What is expected –
Each entry below is to be copied verbatim.

Record set: Begin

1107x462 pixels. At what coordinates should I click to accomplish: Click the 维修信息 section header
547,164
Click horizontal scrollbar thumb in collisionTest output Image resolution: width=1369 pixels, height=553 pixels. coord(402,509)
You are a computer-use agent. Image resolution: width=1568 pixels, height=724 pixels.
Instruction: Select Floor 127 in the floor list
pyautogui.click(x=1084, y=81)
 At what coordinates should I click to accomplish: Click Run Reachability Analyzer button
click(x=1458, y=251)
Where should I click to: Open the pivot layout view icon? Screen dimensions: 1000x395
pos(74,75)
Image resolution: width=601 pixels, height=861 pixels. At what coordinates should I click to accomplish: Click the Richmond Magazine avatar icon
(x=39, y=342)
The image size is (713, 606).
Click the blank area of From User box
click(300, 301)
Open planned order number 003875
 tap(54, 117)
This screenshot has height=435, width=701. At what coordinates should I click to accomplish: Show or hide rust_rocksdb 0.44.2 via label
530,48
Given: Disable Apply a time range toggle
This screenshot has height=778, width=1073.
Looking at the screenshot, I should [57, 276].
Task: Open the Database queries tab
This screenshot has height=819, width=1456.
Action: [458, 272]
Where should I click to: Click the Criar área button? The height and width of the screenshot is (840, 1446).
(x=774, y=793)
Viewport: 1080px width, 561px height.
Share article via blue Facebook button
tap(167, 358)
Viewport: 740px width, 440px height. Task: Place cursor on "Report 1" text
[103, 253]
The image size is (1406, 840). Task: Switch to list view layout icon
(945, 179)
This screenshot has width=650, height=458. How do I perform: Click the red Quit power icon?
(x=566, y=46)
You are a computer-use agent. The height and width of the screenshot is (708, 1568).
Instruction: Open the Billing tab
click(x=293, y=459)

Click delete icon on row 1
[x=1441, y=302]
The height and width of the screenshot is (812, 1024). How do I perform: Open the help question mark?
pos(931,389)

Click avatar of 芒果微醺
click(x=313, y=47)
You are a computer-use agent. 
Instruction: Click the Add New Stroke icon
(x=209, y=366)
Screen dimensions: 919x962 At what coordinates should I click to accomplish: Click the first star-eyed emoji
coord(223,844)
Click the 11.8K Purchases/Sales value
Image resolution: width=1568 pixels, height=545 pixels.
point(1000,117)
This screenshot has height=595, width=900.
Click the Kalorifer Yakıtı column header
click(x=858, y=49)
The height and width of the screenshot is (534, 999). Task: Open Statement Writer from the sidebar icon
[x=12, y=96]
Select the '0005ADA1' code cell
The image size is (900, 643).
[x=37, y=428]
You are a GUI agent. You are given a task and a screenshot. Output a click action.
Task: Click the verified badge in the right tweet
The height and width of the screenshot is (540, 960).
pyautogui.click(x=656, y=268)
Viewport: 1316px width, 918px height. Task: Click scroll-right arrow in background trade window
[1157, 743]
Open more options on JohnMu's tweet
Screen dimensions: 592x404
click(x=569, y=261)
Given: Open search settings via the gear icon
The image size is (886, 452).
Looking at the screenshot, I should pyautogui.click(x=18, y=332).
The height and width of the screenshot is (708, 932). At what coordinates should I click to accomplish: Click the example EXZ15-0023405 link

Record set: End

Solution –
1107x462 pixels. At what coordinates should I click to accomplish: Click the 维修信息 section header
547,164
Click horizontal scrollbar thumb in collisionTest output Image resolution: width=1369 pixels, height=553 pixels. coord(402,509)
You are a computer-use agent. Image resolution: width=1568 pixels, height=724 pixels.
Instruction: Select Floor 127 in the floor list
pyautogui.click(x=1084, y=81)
 At what coordinates should I click to accomplish: Click Run Reachability Analyzer button
click(x=1458, y=251)
Where should I click to: Open the pivot layout view icon? Screen dimensions: 1000x395
pos(74,75)
Image resolution: width=601 pixels, height=861 pixels. At what coordinates should I click to accomplish: Click the Richmond Magazine avatar icon
(x=39, y=342)
The image size is (713, 606).
Click the blank area of From User box
click(300, 301)
Open planned order number 003875
 tap(54, 117)
This screenshot has height=435, width=701. At what coordinates should I click to accomplish: Show or hide rust_rocksdb 0.44.2 via label
530,48
Given: Disable Apply a time range toggle
This screenshot has height=778, width=1073.
Looking at the screenshot, I should [57, 276].
Task: Open the Database queries tab
This screenshot has height=819, width=1456.
Action: [458, 272]
Where should I click to: Click the Criar área button? The height and width of the screenshot is (840, 1446).
(x=774, y=793)
Viewport: 1080px width, 561px height.
Share article via blue Facebook button
tap(167, 358)
Viewport: 740px width, 440px height. Task: Place cursor on "Report 1" text
[103, 253]
The image size is (1406, 840). Task: Switch to list view layout icon
(945, 179)
This screenshot has width=650, height=458. How do I perform: Click the red Quit power icon?
(x=566, y=46)
You are a computer-use agent. The height and width of the screenshot is (708, 1568).
Instruction: Open the Billing tab
click(x=293, y=459)

Click delete icon on row 1
[x=1441, y=302]
The height and width of the screenshot is (812, 1024). How do I perform: Open the help question mark?
pos(931,389)

Click avatar of 芒果微醺
click(x=313, y=47)
You are a computer-use agent. 
Instruction: Click the Add New Stroke icon
(x=209, y=366)
Screen dimensions: 919x962 At what coordinates should I click to accomplish: Click the first star-eyed emoji
coord(223,844)
Click the 11.8K Purchases/Sales value
Image resolution: width=1568 pixels, height=545 pixels.
point(1000,117)
This screenshot has height=595, width=900.
Click the Kalorifer Yakıtı column header
click(x=858, y=49)
The height and width of the screenshot is (534, 999). Task: Open Statement Writer from the sidebar icon
[x=12, y=96]
Select the '0005ADA1' code cell
The image size is (900, 643).
[x=37, y=428]
You are a GUI agent. You are given a task and a screenshot. Output a click action.
Task: Click the verified badge in the right tweet
The height and width of the screenshot is (540, 960).
pyautogui.click(x=656, y=268)
Viewport: 1316px width, 918px height. Task: Click scroll-right arrow in background trade window
[1157, 743]
Open more options on JohnMu's tweet
Screen dimensions: 592x404
click(x=569, y=261)
Given: Open search settings via the gear icon
The image size is (886, 452).
Looking at the screenshot, I should pyautogui.click(x=18, y=332).
The height and width of the screenshot is (708, 932). At what coordinates should I click to accomplish: Click the example EXZ15-0023405 link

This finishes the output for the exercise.